**GIVEN REQUEST:** Reproduce the listing below, renaming "Screen dimensions" to "Display size" wherever it occurs and keeping everything else the same.

**DATA RECORDS:**
^^^^^^^^^^^^^^^^

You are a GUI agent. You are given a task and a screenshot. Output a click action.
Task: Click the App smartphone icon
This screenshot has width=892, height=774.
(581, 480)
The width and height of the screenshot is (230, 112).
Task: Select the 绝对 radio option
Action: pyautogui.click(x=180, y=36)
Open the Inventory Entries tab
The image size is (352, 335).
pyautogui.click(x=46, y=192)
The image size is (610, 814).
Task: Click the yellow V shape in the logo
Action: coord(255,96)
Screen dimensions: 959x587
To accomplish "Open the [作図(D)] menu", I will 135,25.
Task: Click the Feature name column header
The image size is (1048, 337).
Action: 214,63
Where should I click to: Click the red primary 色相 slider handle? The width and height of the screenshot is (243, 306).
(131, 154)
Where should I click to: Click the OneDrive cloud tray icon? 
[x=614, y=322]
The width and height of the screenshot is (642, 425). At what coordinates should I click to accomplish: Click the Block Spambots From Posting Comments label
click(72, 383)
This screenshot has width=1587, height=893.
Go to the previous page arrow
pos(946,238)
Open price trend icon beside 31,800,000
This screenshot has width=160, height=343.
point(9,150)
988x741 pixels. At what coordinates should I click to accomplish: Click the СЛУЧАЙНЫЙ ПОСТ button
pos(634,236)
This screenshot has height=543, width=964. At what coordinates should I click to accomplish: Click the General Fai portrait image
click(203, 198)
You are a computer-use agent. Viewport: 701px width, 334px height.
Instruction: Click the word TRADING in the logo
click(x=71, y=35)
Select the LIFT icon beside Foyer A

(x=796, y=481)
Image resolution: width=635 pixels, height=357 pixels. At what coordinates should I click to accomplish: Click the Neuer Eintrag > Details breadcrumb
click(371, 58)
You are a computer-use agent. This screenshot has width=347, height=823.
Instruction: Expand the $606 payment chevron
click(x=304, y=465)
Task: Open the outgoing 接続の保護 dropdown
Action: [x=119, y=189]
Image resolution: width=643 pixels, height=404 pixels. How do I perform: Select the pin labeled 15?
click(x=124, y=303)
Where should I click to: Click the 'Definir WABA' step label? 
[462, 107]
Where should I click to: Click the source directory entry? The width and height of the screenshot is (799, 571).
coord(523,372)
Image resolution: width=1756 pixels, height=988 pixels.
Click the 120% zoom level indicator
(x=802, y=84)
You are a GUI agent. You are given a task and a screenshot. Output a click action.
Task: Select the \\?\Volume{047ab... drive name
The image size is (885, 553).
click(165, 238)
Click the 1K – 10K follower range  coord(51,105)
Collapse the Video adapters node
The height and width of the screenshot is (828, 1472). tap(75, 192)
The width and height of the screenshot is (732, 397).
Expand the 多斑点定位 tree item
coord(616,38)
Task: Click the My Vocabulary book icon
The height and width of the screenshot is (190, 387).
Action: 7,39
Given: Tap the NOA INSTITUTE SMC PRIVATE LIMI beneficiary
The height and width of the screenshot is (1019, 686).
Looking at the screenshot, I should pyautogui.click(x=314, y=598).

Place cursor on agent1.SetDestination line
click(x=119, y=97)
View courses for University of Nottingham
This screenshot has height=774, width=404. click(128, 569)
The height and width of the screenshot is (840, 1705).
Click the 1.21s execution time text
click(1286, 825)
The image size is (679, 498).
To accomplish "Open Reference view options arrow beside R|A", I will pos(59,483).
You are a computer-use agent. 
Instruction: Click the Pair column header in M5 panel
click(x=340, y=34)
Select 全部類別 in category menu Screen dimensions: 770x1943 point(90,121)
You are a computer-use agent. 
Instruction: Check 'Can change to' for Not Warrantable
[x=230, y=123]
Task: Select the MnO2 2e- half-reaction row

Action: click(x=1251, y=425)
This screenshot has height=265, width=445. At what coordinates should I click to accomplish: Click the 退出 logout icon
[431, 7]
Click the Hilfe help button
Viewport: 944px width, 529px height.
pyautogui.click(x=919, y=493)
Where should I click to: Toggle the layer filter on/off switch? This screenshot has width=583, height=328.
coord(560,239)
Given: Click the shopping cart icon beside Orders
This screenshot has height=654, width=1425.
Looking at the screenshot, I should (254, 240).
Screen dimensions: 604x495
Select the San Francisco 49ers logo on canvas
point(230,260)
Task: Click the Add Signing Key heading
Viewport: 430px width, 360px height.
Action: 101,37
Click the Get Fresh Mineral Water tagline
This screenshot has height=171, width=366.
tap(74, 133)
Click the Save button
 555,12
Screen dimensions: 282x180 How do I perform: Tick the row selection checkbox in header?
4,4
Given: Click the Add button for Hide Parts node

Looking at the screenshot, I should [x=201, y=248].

^^^^^^^^^^^^^^^^

**RESULT OF THIS EXERCISE:**
You are a GUI agent. You are given a task and a screenshot. Output a click action.
Task: Click the App smartphone icon
This screenshot has width=892, height=774.
(581, 480)
The width and height of the screenshot is (230, 112).
Task: Select the 绝对 radio option
Action: pyautogui.click(x=180, y=36)
Open the Inventory Entries tab
The image size is (352, 335).
pyautogui.click(x=46, y=192)
The image size is (610, 814).
Task: Click the yellow V shape in the logo
Action: coord(255,96)
Display size: 959x587
To accomplish "Open the [作図(D)] menu", I will 135,25.
Task: Click the Feature name column header
The image size is (1048, 337).
Action: 214,63
Where should I click to: Click the red primary 色相 slider handle? The width and height of the screenshot is (243, 306).
(131, 154)
Where should I click to: Click the OneDrive cloud tray icon? 
[x=614, y=322]
The width and height of the screenshot is (642, 425). At what coordinates should I click to accomplish: Click the Block Spambots From Posting Comments label
click(72, 383)
This screenshot has width=1587, height=893.
Go to the previous page arrow
pos(946,238)
Open price trend icon beside 31,800,000
This screenshot has width=160, height=343.
point(9,150)
988x741 pixels. At what coordinates should I click to accomplish: Click the СЛУЧАЙНЫЙ ПОСТ button
pos(634,236)
This screenshot has height=543, width=964. At what coordinates should I click to accomplish: Click the General Fai portrait image
click(203, 198)
You are a computer-use agent. Viewport: 701px width, 334px height.
Instruction: Click the word TRADING in the logo
click(x=71, y=35)
Select the LIFT icon beside Foyer A

(x=796, y=481)
Image resolution: width=635 pixels, height=357 pixels. At what coordinates should I click to accomplish: Click the Neuer Eintrag > Details breadcrumb
click(371, 58)
You are a computer-use agent. This screenshot has width=347, height=823.
Instruction: Expand the $606 payment chevron
click(x=304, y=465)
Task: Open the outgoing 接続の保護 dropdown
Action: [x=119, y=189]
Image resolution: width=643 pixels, height=404 pixels. How do I perform: Select the pin labeled 15?
click(x=124, y=303)
Where should I click to: Click the 'Definir WABA' step label? 
[462, 107]
Where should I click to: Click the source directory entry? The width and height of the screenshot is (799, 571).
coord(523,372)
Image resolution: width=1756 pixels, height=988 pixels.
Click the 120% zoom level indicator
(x=802, y=84)
You are a GUI agent. You are given a task and a screenshot. Output a click action.
Task: Select the \\?\Volume{047ab... drive name
The image size is (885, 553).
click(165, 238)
Click the 1K – 10K follower range  coord(51,105)
Collapse the Video adapters node
The height and width of the screenshot is (828, 1472). tap(75, 192)
The width and height of the screenshot is (732, 397).
Expand the 多斑点定位 tree item
coord(616,38)
Task: Click the My Vocabulary book icon
The height and width of the screenshot is (190, 387).
Action: 7,39
Given: Tap the NOA INSTITUTE SMC PRIVATE LIMI beneficiary
The height and width of the screenshot is (1019, 686).
Looking at the screenshot, I should pyautogui.click(x=314, y=598).

Place cursor on agent1.SetDestination line
click(x=119, y=97)
View courses for University of Nottingham
This screenshot has height=774, width=404. click(128, 569)
The height and width of the screenshot is (840, 1705).
Click the 1.21s execution time text
click(1286, 825)
The image size is (679, 498).
To accomplish "Open Reference view options arrow beside R|A", I will pos(59,483).
You are a computer-use agent. 
Instruction: Click the Pair column header in M5 panel
click(x=340, y=34)
Select 全部類別 in category menu Display size: 770x1943 point(90,121)
You are a computer-use agent. 
Instruction: Check 'Can change to' for Not Warrantable
[x=230, y=123]
Task: Select the MnO2 2e- half-reaction row

Action: click(x=1251, y=425)
This screenshot has height=265, width=445. At what coordinates should I click to accomplish: Click the 退出 logout icon
[431, 7]
Click the Hilfe help button
Viewport: 944px width, 529px height.
pyautogui.click(x=919, y=493)
Where should I click to: Toggle the layer filter on/off switch? This screenshot has width=583, height=328.
coord(560,239)
Given: Click the shopping cart icon beside Orders
This screenshot has height=654, width=1425.
Looking at the screenshot, I should (254, 240).
Display size: 604x495
Select the San Francisco 49ers logo on canvas
point(230,260)
Task: Click the Add Signing Key heading
Viewport: 430px width, 360px height.
Action: 101,37
Click the Get Fresh Mineral Water tagline
This screenshot has height=171, width=366.
tap(74, 133)
Click the Save button
 555,12
Display size: 282x180 How do I perform: Tick the row selection checkbox in header?
4,4
Given: Click the Add button for Hide Parts node

Looking at the screenshot, I should [x=201, y=248].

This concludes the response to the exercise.